Nikolajewskaja

Ziskaukasien

Geschichte der Siedlung

NIKOLAJEWSKAJA (auch Nowo-Nikolajewskaja), im Jahr 1835 von aus dem Wolgagebiet stammenden Übersiedlern gegründete lutherische Kolonie.

Gehörte vor 1917 zu den Amtsbezirken Pjatigorsk bzw. Nowogrigorjewskoje (Kreise Pjatigorsk bzw. Georgiewsk, Bezirk Nowogrigorjewskoje, Gebiet Terek) und in sowjetischer Zeit zu den Rayonen Mineralnye Wody, Gorjatschewodsk bzw. Pjatigorsk (Region Ordschonikidse). Heute gehört die 5 km nördlich von Pjatigorsk gelegene Ortschaft zum Stadtkreis Schelesnowodsk (Region Stawropol). Entwicklung der Einwohnerzahlen: 270 (1858), 373 (1874), 546 (1883), 641 (1889), 955 (davon 930 Deutsche, 1897), 1.046 (1904), 1.685 (1914), 1.997 (davon 1.516 Deutsche, 1926). Landfläche: 2.587 Desjatinen (1883), 3.143 Desjatinen (1914).
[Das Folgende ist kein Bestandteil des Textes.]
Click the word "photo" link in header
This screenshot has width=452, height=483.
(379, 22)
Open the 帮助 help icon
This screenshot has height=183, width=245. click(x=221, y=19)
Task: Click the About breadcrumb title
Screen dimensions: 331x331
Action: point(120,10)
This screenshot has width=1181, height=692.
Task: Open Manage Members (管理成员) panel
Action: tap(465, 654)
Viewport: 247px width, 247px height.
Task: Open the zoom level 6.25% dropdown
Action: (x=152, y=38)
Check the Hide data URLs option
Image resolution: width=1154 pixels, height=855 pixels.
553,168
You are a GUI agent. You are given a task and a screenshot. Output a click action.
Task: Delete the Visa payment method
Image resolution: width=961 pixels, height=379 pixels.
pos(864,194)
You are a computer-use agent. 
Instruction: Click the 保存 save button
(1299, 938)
Die Bewohner von Nikolajewskaja gehörten der lutherischen Pfarrgemeinde Pjatigorsk an. Die Gottesdienste wurden in einer eigenen, im Jahr 1906 errichteten Filialkirche abgehalten.

Die wirtschaftliche Entwicklung der Kolonie war eng mit den in der Region gelegenen Heilbädern verbunden. Die Bewohner belieferten deren Märkte mit Lebensmitteln und beherbergten die Gäste der nahegelegenen Kurorte.
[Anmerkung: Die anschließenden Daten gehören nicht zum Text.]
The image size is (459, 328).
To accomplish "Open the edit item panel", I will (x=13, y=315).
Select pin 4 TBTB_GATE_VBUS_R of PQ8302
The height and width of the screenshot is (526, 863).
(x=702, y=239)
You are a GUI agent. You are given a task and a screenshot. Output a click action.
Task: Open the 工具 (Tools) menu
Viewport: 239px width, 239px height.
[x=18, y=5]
Im Jahr 1926 war Nikolajewskaja Zentrum eines Dorfsowjets. Es gab eine Grundschule sowie einen Genossenschaftsladen. Im Zuge der Kollektivierung wurde in der Siedlung die Kolchose „Oktober-Funke“ gegründet.

Im Jahr 1941 wurde die gesamte in Nikolajewskaja ansässige deutsche Bevölkerung nach Sibirien und Kasachstan deportiert.
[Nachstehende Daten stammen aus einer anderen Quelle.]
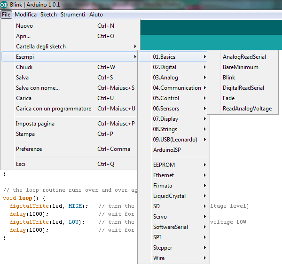Open AnalogReadSerial example
282x267 pixels.
click(244, 57)
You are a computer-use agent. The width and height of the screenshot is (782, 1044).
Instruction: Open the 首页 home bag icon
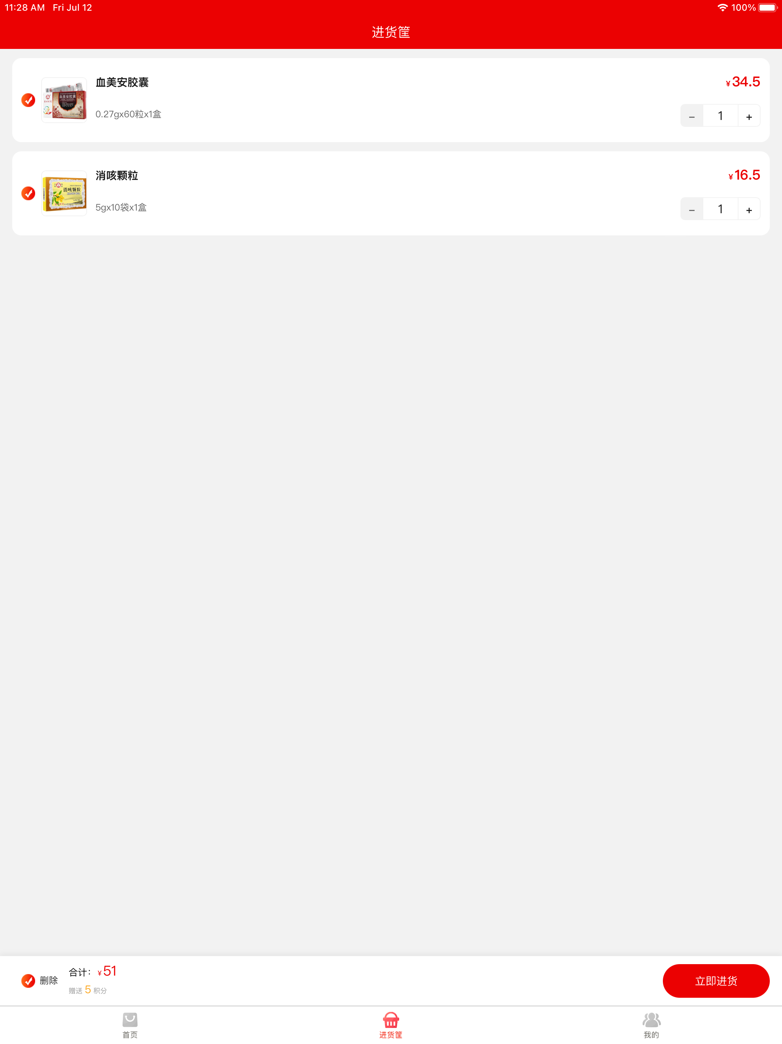click(130, 1019)
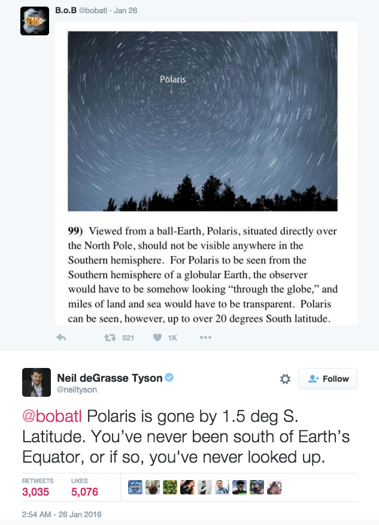Click Neil deGrasse Tyson's verified badge
Viewport: 379px width, 525px height.
coord(170,378)
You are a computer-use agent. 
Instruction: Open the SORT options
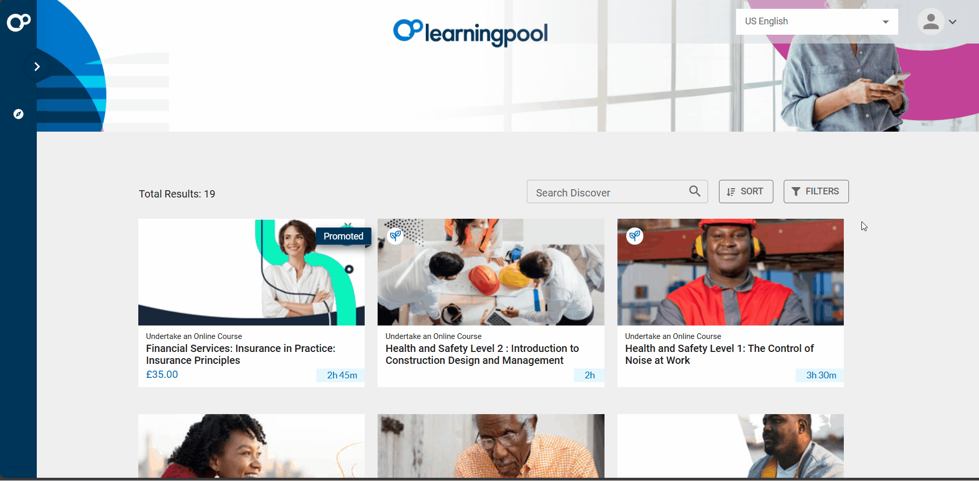click(x=745, y=192)
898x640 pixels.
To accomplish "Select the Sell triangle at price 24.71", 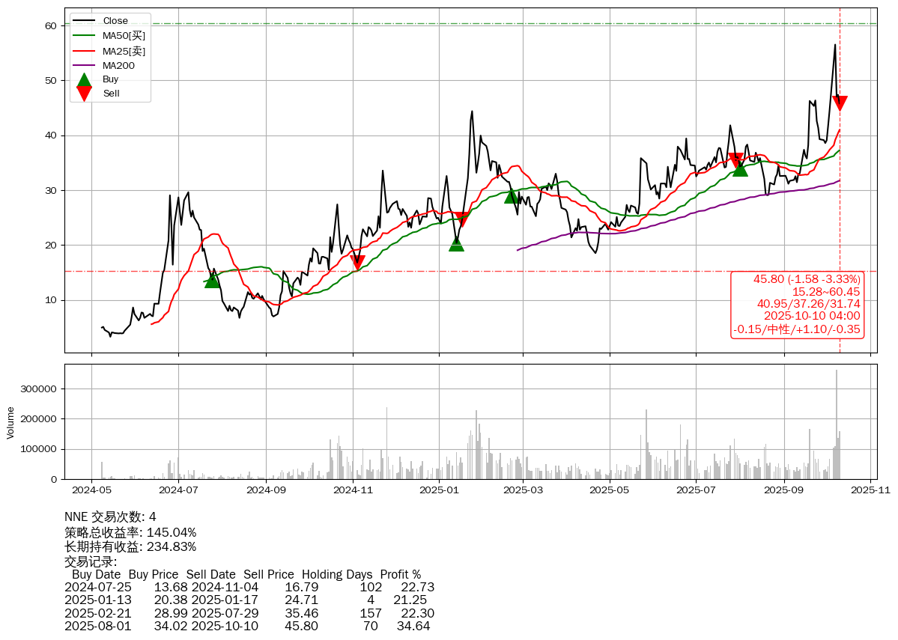I will 462,219.
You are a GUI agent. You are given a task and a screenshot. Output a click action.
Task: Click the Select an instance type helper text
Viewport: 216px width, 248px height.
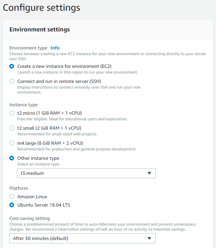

Im Jahr 1959 wurden die Siedlungen Nikolajewskaja und Karras zum Dorf Inosemzewo zusammengelegt, das wiederum seit Januar 1983 den Status einer Siedlung städtischen Typs innerhalb des Stadtkreises Schelesnowodsk hat.

 

Quellen:

  • Немцы России. Населенные пункты и места поселения: энцикл. словарь. / Сост. В.Ф. Дизендорф. 3-е перераб. Интернет-издание. – 2011.